Field bindweed Convolvulus arvensis
Don’t let this morning glory lookalike fool you — it will take over your garden if you let it.
IDENTIFICATION — Native to Europe and Asia, field bindweed is a perennial with arrowhead-shaped dark-green leaves along a vine 1 to 4 ft. long. White, pink or pink and white, 1-in. trumpet-shaped flowers bloom in spring in the South and by midsummer in Northern gardens. Twining up through other plants or along the ground, field bindweed creates large islands as more stems sprout along the fibrous, horizontal root system. In addition, roots can reach 10 to 20 ft. below the surface. As if the deep roots weren’t enough, bindweed reproduces by seed, too.

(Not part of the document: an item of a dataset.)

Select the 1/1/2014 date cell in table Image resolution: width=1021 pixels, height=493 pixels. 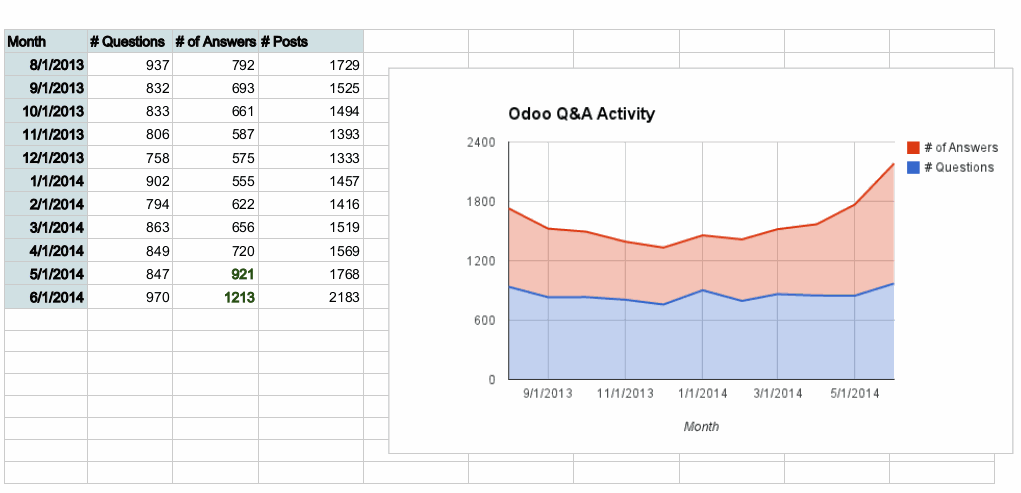pos(46,181)
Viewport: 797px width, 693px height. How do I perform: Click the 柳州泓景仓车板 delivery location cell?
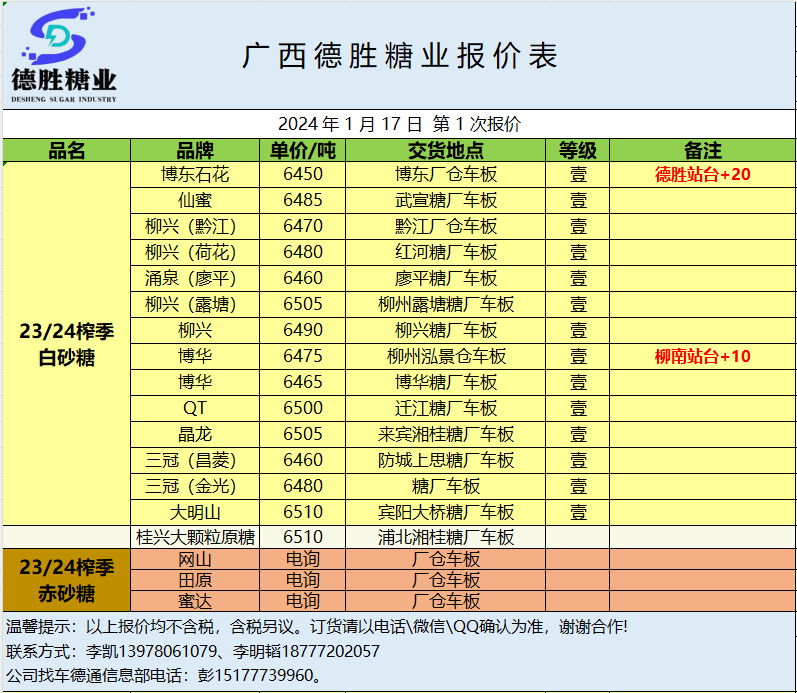446,356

FAVORITE CONDITIONS — Field bindweed grows throughout most of the United States and Canada, except for the southernmost parts of the Southeast, southern Texas, New Mexico and southern Arizona. This weed isn’t picky about soil and grows in anything from loam to heavy clay. You’ll see it in gardens, ditches, along roadsides or any open area in full sun.

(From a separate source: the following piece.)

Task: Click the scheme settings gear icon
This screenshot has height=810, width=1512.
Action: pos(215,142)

CONTROL — The key to beating this pest is to deprive the roots of nourishment as much as possible. It’s not easy, but persistence pays off. Apply a glyphosate herbicide, such as Roundup®, to mature plants before they set seed. Unfortunately, repeat applications are usually necessary. Be careful using this systemic herbicide around the garden plants you want to keep — it’ll kill them, too.

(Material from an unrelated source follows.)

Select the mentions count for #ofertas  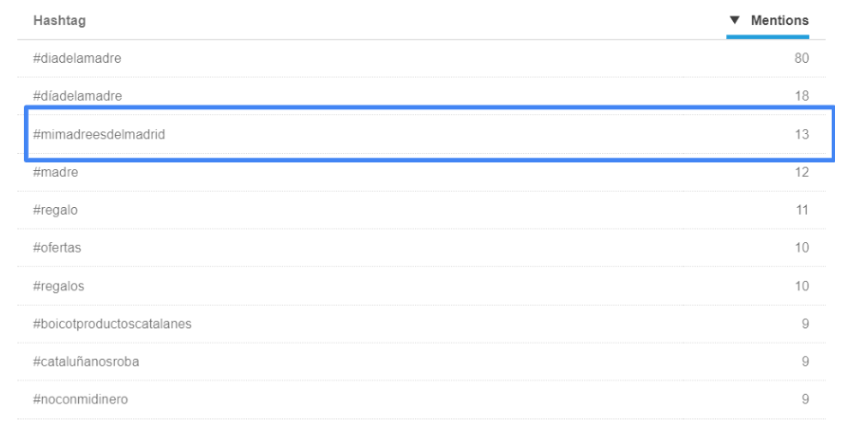[x=802, y=248]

You can also try digging the roots out. Dig down at least 6 in. and 3 or 4 in. out from the main rhizome. Use a digging fork rather than a spade to avoid breaking up the roots. Dispose of the plants in the garbage. Then cover the area with landscape fabric or a 3- to 4-in.-thick layer of mulch to discourage resprouting. No matter what method you choose, keep the flowers clipped to prevent seeds from forming. One plant may produce up to 550 seeds, which can remain viable in the soil for 50 years.